Para este trabajo, Adnin Zaman y sus colegas, de la Universidad de Colorado en Aurora (Estados Unidos), se buscó analizar la relación entre la condición física y la pérdida de peso dentro de un programa conductual de 18 meses de duración.

En dicho programa, donde participaron 60 adultos con sobrepeso u obesidad, se combinó una dieta restringida en calorías, apoyo conductual grupal y seis meses de ejercicio supervisado. Se realizaban hasta 300 minutos de ejercicio de intensidad moderada a la semana durante esos primeros seis meses, y posteriormente se daban consejos para que continuasen haciendo ejercicio con el mismo objetivo por su cuenta, hasta completar los 18 meses.

Además, los participantes usaban un brazalete que medía sus niveles de actividad durante una semana al empezar el estudio, y una semana a los 6, 12 y 18 meses. Por su parte, su aptitud cardiovascular se midió mediante una prueba de esfuerzo gradual en una cinta de correr motorizada.
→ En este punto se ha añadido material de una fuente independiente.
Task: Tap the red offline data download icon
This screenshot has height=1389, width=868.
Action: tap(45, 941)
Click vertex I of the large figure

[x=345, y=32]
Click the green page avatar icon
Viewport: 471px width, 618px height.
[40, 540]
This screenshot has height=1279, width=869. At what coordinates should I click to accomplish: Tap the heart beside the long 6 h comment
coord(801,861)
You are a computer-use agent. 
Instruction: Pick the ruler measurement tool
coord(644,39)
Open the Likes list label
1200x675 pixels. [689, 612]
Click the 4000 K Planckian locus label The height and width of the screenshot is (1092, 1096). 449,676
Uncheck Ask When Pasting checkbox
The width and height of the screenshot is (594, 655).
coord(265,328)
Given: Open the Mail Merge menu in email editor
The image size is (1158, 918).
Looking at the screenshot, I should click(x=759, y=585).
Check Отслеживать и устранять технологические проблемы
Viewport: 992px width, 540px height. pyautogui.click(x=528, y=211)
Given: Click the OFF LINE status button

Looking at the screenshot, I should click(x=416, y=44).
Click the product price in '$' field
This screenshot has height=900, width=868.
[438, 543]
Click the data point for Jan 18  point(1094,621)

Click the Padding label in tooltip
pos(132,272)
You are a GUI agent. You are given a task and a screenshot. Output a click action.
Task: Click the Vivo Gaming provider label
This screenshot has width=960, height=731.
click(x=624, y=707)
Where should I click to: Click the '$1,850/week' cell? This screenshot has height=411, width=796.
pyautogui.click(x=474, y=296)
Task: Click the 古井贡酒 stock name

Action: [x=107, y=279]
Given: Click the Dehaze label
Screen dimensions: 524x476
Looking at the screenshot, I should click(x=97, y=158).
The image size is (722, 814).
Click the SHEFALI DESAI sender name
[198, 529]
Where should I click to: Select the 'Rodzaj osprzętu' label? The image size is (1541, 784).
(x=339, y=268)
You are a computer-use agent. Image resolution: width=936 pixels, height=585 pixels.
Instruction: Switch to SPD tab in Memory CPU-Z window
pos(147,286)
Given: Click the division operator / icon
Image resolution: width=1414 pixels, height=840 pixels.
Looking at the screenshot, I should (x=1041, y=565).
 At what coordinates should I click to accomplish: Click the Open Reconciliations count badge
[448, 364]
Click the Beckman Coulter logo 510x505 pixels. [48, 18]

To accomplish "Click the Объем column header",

Se dividió a los participantes en dos grupos: "muy mal estado físico" y "mal o mejor estado físico". En total, veinte de los participantes (33%) fueron catalogados como "muy mal estado físico" al iniciar el estudio, mientras que los otros cuarenta (67%) fueron catalogados como "mal o mejor estado físico".

Según los primeros cálculos, el índice de masa corporal o IMC fue mayor en los individuos con muy mal estado físico al inicio del estudio en comparación con los que tenían o un mal o mejor estado físico. Asimismo, no hubo diferencias significativas entre ambos grupos en cuanto a pérdida de peso se refiere a los 6 y 12 meses de investigación.

Sin embargo, a los 18 meses, aquellos que se encontraban en la categoría "mal o mejor estado físico" perdieron casi el doble de peso que el grupo de "muy mal estado físico", con un promedio de 8 kilos respecto a 4 kilos.

Por otro lado, los que poseían una condición física muy deficiente no pudieron realizar tantos episodios de actividad física moderada o vigorosa durante al menos 10 minutos seguidos en comparación al grupo con mejor forma física al principio del estudio. Ambos grupos aumentaron progresivamente la cantidad de actividad moderada y vigorosa durante el paso de los meses, pero el grupo con muy mal estado físico no pudo llegar a tanto, con un promedio de 24 minutos al día en comparación a los 42 minutos diarios de media del grupo con mejor forma física.

Según Zaman, estos resultados podrían estar influenciados por otros factores relacionados con la baja aptitud física que no se tuvieron en cuenta, y por ello aconseja realizar más estudios al respecto que puedan vislumbrar la necesidad de un apoyo adicional para la realización de ejercicio, o enfocarse específicamente en mejorar la condición física de adultos con bajos niveles de condición física, con el objetivo de lograr una pérdida de peso efectiva.